RBA to slash rates for the third time as data disappoint – Forex News Preview

Christina Parthenidou, XM Investment Research Desk

The Reserve Bank of Australia (RBA) is setting interest rates on Tuesday at 04:30 GMT and markets expect another rate cut as key metrics continue to miss targets while external risks keep lingering in the background. Yet not all signs point to more easing as there is something Australia is not proud of and other counterparts do not face intensely, and this is called: household debt.

While the Australian upward-moving trade surplus indicates surprisingly that there is not much damage coming from the US-China trade war, the RBA Governor acknowledged last week that further monetary easing may well be required to boost economic growth and address its dual mandate of driving inflation to 2.0% and achieving full employment conditions.

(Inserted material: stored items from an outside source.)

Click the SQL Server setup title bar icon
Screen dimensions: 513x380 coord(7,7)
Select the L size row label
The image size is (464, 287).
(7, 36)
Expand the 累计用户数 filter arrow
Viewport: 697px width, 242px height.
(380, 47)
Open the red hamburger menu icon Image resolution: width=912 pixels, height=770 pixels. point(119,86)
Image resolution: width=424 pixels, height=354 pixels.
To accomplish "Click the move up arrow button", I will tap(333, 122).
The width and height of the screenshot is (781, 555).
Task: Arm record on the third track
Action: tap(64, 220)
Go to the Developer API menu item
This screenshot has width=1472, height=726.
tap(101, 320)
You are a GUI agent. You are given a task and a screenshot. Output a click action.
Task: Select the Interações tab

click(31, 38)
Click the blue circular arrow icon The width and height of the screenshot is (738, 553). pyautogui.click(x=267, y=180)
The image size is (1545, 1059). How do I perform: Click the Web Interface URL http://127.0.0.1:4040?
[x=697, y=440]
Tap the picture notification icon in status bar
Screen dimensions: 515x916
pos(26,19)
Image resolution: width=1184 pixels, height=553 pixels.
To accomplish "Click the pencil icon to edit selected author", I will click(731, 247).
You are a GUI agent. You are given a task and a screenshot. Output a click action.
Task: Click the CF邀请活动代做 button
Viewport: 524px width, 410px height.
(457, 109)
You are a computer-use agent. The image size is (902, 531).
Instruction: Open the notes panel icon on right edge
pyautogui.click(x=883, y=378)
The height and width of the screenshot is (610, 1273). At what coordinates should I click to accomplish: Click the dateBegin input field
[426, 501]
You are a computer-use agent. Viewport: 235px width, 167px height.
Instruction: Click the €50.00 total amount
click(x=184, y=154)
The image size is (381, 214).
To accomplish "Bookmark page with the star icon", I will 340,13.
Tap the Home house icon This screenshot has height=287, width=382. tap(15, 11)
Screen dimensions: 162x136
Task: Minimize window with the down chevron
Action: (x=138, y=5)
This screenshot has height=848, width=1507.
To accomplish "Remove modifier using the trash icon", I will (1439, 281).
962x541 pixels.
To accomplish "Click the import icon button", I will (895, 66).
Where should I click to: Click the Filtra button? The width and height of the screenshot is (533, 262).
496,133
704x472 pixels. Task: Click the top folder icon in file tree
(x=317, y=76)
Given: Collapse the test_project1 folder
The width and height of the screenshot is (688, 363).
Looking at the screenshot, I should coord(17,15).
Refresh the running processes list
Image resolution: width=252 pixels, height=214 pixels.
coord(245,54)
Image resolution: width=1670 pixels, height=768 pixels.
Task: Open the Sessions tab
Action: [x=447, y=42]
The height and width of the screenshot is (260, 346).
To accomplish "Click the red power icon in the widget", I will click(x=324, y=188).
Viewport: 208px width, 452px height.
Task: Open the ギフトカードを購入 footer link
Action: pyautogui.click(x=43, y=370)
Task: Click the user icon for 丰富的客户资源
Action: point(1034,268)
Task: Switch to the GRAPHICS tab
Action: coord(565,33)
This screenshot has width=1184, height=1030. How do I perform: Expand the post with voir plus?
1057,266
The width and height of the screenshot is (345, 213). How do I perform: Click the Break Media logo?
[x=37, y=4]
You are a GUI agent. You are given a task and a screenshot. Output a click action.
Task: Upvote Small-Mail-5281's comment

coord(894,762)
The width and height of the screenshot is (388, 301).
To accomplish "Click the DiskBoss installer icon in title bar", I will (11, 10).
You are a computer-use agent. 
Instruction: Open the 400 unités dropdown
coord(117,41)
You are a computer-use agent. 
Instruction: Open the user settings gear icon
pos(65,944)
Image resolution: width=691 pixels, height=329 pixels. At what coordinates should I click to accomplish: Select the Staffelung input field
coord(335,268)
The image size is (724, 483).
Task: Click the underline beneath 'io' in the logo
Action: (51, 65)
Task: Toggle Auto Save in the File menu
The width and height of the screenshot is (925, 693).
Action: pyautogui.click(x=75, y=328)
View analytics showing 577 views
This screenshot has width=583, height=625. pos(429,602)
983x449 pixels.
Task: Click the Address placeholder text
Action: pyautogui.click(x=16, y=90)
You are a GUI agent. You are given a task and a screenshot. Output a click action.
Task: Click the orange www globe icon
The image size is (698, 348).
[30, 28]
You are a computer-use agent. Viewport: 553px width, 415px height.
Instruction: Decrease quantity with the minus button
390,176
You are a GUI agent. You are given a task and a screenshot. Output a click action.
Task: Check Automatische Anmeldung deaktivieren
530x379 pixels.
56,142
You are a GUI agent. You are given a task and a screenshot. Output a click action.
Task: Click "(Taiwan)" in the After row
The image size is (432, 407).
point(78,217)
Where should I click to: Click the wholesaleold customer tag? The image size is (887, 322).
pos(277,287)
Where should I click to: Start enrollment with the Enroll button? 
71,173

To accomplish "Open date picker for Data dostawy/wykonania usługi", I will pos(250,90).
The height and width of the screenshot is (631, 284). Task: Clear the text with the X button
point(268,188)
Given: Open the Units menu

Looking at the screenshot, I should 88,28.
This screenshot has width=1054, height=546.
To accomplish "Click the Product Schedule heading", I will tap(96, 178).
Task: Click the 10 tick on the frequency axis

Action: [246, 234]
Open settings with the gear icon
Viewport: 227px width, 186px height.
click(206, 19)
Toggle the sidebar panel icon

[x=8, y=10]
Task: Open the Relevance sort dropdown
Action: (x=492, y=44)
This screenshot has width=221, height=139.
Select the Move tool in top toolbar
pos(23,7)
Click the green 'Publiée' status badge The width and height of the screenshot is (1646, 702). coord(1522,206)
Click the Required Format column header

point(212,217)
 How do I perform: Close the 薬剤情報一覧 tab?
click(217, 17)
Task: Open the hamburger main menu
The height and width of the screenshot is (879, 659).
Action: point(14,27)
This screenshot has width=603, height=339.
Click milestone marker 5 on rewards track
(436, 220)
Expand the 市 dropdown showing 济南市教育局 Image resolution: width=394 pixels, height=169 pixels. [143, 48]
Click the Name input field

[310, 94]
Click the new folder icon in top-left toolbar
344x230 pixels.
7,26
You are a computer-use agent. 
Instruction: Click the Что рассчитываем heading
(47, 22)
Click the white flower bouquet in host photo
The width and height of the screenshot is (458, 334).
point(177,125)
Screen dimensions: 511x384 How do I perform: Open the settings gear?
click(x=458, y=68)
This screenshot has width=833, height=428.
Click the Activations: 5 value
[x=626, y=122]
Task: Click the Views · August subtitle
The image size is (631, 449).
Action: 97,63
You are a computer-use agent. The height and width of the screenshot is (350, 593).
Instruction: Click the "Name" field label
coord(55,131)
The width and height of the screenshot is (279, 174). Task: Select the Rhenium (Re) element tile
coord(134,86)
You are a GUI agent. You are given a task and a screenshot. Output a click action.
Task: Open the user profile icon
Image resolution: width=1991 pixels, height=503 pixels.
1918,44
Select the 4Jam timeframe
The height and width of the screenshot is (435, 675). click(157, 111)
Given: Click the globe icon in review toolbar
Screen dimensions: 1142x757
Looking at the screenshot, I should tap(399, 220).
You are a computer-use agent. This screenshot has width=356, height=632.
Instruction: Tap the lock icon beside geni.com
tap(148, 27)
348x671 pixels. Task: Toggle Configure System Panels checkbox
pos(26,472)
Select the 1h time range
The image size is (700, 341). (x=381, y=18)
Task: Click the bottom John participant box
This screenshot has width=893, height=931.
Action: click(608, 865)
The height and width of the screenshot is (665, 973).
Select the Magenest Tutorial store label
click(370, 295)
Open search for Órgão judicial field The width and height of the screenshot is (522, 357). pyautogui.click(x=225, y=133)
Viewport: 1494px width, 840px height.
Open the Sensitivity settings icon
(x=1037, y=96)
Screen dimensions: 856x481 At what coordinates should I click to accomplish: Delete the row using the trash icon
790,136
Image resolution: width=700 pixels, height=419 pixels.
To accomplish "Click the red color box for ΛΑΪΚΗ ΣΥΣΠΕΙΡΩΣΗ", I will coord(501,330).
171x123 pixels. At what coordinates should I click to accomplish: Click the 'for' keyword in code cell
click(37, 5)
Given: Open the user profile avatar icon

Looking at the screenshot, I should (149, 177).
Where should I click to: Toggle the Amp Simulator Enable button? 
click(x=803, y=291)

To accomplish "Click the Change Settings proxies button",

Despite the government reducing taxes for low and middle-income earners and the central bank slashing rates twice by 25bps in June and July, the unemployment rate rose to 5.3% in September. Compared to the August reading of 5.2% such an increase is not much of a difference. Still, in terms of monetary policy, this is well above the 4.5% unemployment rate the RBA wants to achieve in hopes that the subdued wage growth could eventually heat up, pushing the headline inflation to the 2.0% target in the aftermath.

What makes it worse, however, is the outlook for consumption. In the second quarter, the Australian economy printed the slowest expansion of 1.4% y/y since financial crisis, revealing that government expenditures and falling imports rather than household spending are keeping GDP growth in positive territory – something not very sustainable for the Australian economy. Retail sales were more evidence recently, missing forecasts by a large margin to post a negative growth in July.

Without consumer support and business investment plans in a standby thanks to the escalating trade uncertainty and the Brexit turmoil, the RBA has no other option but to ease monetary policy to keep the Australian currency competitive as similar stimulus actions by the Fed and other major central banks could strengthen the aussie.

Policymakers are expected to make the next move this Tuesday and cut interest rates to 0.75% but this is not the end of the story as Philip Lowe left the door open for further easing in the year ahead.

Markets are currently seeing a fourth rate cut coming between November and December as a coin toss, something that could prove reasonable if upcoming data arrive worse-than-expected and political conflicts escalate.

Indeed, a more accommodative monetary policy could theoretically save Australia from sharper downfalls in case its main trade partner China and generally the global economy faces more downside pressure. Uncomfortably though, lower borrowing costs could increase demand for credit at a time when household debt is already mounting and wage growth is gradually rising, while house prices could also heat up. Even if there are no red flags around the matter yet, the central bank should be closely watching the effects of its actions on household debt and the housing market.

As regards FX markets, the Australian dollar continues to feed the more than 1½-year old downtrend with the US dollar. A more dovish rate statement and more cautious remarks by the RBA Governor on Tuesday could see a retest of the 0.6745-0.6700 support area this week, a break of which could further strengthen negative momentum.

Alternatively, a milder tone could leave the pair within the 2-month old range, with resistance initially coming between 0.6780 and 0.6800 and then higher within the 0.6830-0.6860 region.